5.2.2. Actions mises en œuvre
Pour atteindre l’objectif de progression, l’entreprise met en œuvre les actions suivantes :
réalisation d’une synthèse annuelle permettant de s’assurer par emploi et pendant le déroulement de carrière, pour un même travail, de l’égalité salariale entre les hommes et les femmes,
vérifier l’application de l’évolution des rémunérations selon les dispositions conventionnelles en vigueur
5.3 Indicateurs chiffrés de suivi
Afin de mesurer la réalisation des objectifs, il sera établi chaque année, des indicateurs chiffrés mentionnant les informations ci-après :
Nombre de réclamations portées par des salariés justifiées par une inégalité hommes-femmes
Analyse des rémunérations sur la base des éléments d’information figurant dans la rubrique Egalité professionnelle en matière de rémunération de la BDES (Rémunération brute annuelle moyenne à temps plein)
Analyse des rémunérations ajustées par sexe pour les postes suffisamment représentatifs dans l’entreprise
Article 6 : Index egalite hommes femmes
Les parties constatent que l’entreprise a rempli ses obligations en matière de déclaration relative à l’Index égalité Hommes Femmes. Les résultats pour l’année 2024 font apparaitre une note de 79 sur 100.
Effectif étudié : 234 personnes selon les critères définis
points obtenus
nombre de points maximum de l'indicateur
1- écart de rémunération (en %)
39 40
2- écarts d'augmentations individuelles (en points de % ou en nombre équivalent de salariés)
15 35
3- pourcentage de salariés augmentés au retour d'un congé maternité (%)
15 15
4- nombre de salariés du sexe sous-représenté parmi les 10 plus hautes rémunérations
10 10
Total des indicateurs
79
100
Un écart de taux d'augmentation est constaté en faveur des hommes (Indicateur 2 – Ecarts d’augmentations individuelles). Un objectif de progression est défini pour réaliser des augmentations à hauteur de 7 femmes pour atteindre un niveau acceptable relatif à l’indicateur « écart d’augmentations individuelles » parmi l’ensemble des statuts proportionnellement à l’effectif. Ces augmentations seront finalisées au 28/02/2026. .

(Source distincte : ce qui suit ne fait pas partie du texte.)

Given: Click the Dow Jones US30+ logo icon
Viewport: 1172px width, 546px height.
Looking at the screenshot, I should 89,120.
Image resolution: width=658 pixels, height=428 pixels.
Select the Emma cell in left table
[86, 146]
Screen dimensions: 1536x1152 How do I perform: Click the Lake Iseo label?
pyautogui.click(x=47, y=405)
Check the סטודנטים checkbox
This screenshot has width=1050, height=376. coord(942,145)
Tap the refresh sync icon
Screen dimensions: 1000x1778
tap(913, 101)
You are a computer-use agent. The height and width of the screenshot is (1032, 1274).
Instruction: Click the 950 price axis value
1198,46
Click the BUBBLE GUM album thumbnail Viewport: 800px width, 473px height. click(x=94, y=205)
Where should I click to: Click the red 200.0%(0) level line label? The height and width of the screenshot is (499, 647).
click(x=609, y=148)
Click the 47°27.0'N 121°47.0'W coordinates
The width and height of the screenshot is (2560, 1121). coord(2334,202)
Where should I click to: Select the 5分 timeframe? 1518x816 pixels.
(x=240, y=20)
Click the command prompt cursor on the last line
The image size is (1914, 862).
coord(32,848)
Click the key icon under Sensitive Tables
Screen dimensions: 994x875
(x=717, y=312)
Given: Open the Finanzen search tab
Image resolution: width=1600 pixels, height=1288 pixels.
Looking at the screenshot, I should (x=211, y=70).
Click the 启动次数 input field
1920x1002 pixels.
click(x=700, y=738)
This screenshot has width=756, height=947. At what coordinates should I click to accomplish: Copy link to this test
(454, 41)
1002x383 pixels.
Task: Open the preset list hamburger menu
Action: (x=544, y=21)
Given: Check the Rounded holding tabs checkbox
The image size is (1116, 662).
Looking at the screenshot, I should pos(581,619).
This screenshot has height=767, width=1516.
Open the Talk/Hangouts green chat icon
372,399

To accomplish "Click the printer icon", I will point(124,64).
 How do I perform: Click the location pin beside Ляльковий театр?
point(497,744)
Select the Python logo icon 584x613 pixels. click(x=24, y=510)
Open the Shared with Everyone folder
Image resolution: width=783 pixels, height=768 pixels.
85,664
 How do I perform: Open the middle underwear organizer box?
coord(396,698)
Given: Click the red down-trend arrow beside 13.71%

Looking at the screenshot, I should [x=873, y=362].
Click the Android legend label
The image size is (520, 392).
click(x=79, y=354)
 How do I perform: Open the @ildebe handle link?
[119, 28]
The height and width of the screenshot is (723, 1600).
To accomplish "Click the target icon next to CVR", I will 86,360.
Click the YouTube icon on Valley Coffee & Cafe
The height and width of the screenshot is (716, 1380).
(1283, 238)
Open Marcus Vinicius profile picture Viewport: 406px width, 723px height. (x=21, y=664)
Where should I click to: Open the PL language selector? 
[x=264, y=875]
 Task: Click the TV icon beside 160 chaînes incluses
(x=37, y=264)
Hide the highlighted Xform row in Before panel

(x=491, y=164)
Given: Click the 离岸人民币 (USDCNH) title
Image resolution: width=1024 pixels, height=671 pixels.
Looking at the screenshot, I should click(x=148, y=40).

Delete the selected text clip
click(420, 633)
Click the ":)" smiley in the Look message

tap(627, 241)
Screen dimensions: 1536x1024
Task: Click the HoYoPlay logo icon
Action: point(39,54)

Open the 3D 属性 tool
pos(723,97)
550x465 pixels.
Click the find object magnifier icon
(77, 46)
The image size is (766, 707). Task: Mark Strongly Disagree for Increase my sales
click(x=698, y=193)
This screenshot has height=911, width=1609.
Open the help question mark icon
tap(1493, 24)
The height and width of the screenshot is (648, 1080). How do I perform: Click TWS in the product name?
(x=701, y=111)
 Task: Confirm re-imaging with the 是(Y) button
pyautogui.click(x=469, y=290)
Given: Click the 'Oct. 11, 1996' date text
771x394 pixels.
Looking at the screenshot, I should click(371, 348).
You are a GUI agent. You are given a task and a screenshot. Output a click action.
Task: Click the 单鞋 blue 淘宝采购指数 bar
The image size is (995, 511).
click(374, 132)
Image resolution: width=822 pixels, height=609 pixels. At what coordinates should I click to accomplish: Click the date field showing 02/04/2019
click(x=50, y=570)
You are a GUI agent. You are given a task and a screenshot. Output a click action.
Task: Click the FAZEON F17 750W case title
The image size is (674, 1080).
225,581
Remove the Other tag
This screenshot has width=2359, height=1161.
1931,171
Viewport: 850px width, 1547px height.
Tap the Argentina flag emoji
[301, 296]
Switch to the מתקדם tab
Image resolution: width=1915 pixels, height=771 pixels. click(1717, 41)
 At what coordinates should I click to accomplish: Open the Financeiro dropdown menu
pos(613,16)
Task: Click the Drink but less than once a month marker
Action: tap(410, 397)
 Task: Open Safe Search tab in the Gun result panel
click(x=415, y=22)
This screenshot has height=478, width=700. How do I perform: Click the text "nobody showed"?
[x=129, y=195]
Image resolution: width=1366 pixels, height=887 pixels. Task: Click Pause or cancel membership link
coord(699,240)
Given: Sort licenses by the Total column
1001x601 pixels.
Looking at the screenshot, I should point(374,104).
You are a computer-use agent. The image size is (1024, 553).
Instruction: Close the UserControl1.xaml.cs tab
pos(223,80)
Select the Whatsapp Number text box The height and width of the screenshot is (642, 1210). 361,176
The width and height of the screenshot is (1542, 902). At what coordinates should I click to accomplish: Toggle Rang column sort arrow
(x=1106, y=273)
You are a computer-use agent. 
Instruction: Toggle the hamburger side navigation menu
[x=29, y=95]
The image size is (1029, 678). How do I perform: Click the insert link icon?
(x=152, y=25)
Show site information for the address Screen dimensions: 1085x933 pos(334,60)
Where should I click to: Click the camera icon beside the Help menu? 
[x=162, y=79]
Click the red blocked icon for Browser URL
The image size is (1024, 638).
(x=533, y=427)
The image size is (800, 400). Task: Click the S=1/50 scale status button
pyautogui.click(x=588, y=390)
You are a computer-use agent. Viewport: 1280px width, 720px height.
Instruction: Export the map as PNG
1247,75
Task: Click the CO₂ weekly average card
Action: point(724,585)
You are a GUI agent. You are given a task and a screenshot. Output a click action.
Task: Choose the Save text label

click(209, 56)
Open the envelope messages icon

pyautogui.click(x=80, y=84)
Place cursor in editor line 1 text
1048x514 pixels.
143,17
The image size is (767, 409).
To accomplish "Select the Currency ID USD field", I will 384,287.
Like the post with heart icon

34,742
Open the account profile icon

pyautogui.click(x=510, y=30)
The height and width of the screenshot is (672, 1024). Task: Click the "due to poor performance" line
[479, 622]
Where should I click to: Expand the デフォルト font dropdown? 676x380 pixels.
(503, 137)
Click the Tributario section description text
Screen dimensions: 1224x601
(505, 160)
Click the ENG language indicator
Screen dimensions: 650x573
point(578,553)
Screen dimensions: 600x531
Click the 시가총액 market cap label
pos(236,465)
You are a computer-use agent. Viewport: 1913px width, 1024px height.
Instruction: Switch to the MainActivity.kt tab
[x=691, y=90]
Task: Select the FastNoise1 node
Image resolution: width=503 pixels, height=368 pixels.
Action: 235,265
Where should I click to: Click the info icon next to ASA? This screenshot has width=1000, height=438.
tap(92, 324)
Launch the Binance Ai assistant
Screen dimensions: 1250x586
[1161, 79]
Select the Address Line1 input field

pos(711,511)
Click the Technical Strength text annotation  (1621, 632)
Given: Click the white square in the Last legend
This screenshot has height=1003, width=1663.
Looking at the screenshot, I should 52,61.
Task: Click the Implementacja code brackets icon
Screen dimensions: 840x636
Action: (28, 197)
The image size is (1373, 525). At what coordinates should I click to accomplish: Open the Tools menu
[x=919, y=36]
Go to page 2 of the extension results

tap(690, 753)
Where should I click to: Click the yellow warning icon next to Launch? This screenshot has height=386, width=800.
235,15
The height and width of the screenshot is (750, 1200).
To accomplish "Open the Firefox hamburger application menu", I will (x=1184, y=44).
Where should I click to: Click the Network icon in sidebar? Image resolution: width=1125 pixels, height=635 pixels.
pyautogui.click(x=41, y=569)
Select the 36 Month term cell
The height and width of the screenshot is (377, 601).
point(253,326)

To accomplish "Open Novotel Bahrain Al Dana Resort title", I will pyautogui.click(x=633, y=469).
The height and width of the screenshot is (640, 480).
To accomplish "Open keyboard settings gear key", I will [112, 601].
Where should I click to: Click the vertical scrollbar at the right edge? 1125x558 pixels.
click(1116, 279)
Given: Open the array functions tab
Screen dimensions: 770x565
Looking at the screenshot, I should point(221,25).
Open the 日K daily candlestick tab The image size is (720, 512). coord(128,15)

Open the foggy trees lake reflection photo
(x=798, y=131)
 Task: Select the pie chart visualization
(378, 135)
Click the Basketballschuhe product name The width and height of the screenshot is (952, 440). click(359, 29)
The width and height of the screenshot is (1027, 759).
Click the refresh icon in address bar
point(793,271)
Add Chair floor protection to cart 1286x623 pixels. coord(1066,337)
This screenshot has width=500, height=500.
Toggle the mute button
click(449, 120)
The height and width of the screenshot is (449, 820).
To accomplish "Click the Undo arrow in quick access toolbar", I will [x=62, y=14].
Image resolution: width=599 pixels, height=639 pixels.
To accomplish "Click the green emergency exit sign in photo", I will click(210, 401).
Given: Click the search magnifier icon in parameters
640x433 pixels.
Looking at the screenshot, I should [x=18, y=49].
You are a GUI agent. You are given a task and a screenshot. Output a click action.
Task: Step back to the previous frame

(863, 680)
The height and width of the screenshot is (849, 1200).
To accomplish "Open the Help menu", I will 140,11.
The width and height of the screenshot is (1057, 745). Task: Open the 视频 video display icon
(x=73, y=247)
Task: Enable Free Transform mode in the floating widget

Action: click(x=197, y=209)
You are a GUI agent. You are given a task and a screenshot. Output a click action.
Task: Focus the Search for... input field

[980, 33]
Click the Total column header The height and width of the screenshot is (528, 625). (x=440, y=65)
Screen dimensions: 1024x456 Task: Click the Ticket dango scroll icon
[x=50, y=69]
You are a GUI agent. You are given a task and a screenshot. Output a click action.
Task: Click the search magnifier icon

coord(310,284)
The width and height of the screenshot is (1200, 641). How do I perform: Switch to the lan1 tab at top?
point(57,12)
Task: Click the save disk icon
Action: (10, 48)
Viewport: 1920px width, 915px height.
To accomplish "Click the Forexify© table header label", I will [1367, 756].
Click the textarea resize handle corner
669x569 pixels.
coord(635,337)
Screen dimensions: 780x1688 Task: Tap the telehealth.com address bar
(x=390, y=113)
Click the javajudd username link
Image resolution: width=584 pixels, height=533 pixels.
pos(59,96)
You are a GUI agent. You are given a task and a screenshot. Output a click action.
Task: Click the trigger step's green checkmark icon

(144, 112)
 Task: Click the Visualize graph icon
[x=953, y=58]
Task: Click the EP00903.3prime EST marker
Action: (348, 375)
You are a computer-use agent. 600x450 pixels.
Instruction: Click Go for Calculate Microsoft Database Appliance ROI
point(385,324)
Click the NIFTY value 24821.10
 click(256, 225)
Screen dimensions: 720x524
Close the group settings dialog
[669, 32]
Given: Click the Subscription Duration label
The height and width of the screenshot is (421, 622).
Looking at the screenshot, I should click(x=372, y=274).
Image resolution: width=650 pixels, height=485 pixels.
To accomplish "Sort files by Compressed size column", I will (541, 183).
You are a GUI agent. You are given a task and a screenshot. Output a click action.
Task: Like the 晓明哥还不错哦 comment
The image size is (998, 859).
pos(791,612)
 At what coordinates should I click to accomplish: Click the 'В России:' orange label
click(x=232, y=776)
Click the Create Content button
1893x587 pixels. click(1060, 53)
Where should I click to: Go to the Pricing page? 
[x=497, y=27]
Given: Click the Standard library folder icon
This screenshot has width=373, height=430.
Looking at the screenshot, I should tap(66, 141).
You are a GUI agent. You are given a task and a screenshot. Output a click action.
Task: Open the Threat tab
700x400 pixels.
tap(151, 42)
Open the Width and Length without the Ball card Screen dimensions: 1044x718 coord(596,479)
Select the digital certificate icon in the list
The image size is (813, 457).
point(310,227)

Article 7 : Communication et sensibilisation
Considérant que le respect de l'égalité professionnelle et salariale passe aussi par une évolution des mentalités, l'entreprise s'engage :
— à communiquer auprès de l’ensemble des salariés sur le contenu du présent accord, ses objectifs et les moyens mis en œuvre ;
— à inclure dans la communication de l'entreprise les objectifs d'égalité professionnelle entre les femmes et les hommes ;
— à ne pas prendre de décision de gestion qui pourrait constituer une discrimination directe ou indirecte en défaveur des femmes
Article 8 : Suivi de l’accord
Le suivi de l'accord est réalisé par la présentation d'un bilan (Annexe Rapport Egalité Hommes Femmes 2024) réalisé par l'entreprise aux organisations syndicales ainsi qu'au comité social et économique. Ce bilan, qui porte sur le respect des engagements pris dans le cadre du présent accord ainsi que sur ses effets est à la fois quantitatif et qualitatif.
Article 9 : Durée de l’accord – Dénonciation - révision
Le présent accord est conclu pour une durée déterminée de 3 ans. Au terme de ce délai, il cessera de produire tout effet, les parties excluant toute reconduction tacite. Il s'applique à compter de sa date de signature.
La dénonciation et la révision du présent accord se feront dans les conditions légales en vigueur.
Article 10 : Notification et dépôts
Le présent accord est notifié à l'ensemble des organisations syndicales représentatives dans l’entreprise. Un exemplaire sera remis aux Institutions Représentatives du Personnel, Il est déposé auprès de la DREETS via la plateforme numérique TéléAccords et au greffe du Conseil des prud’hommes de Saumur conformément aux dispositions légales en vigueur.
Il fera l’objet d’un affichage sur les panneaux prévus à cet effet au sein de la Société.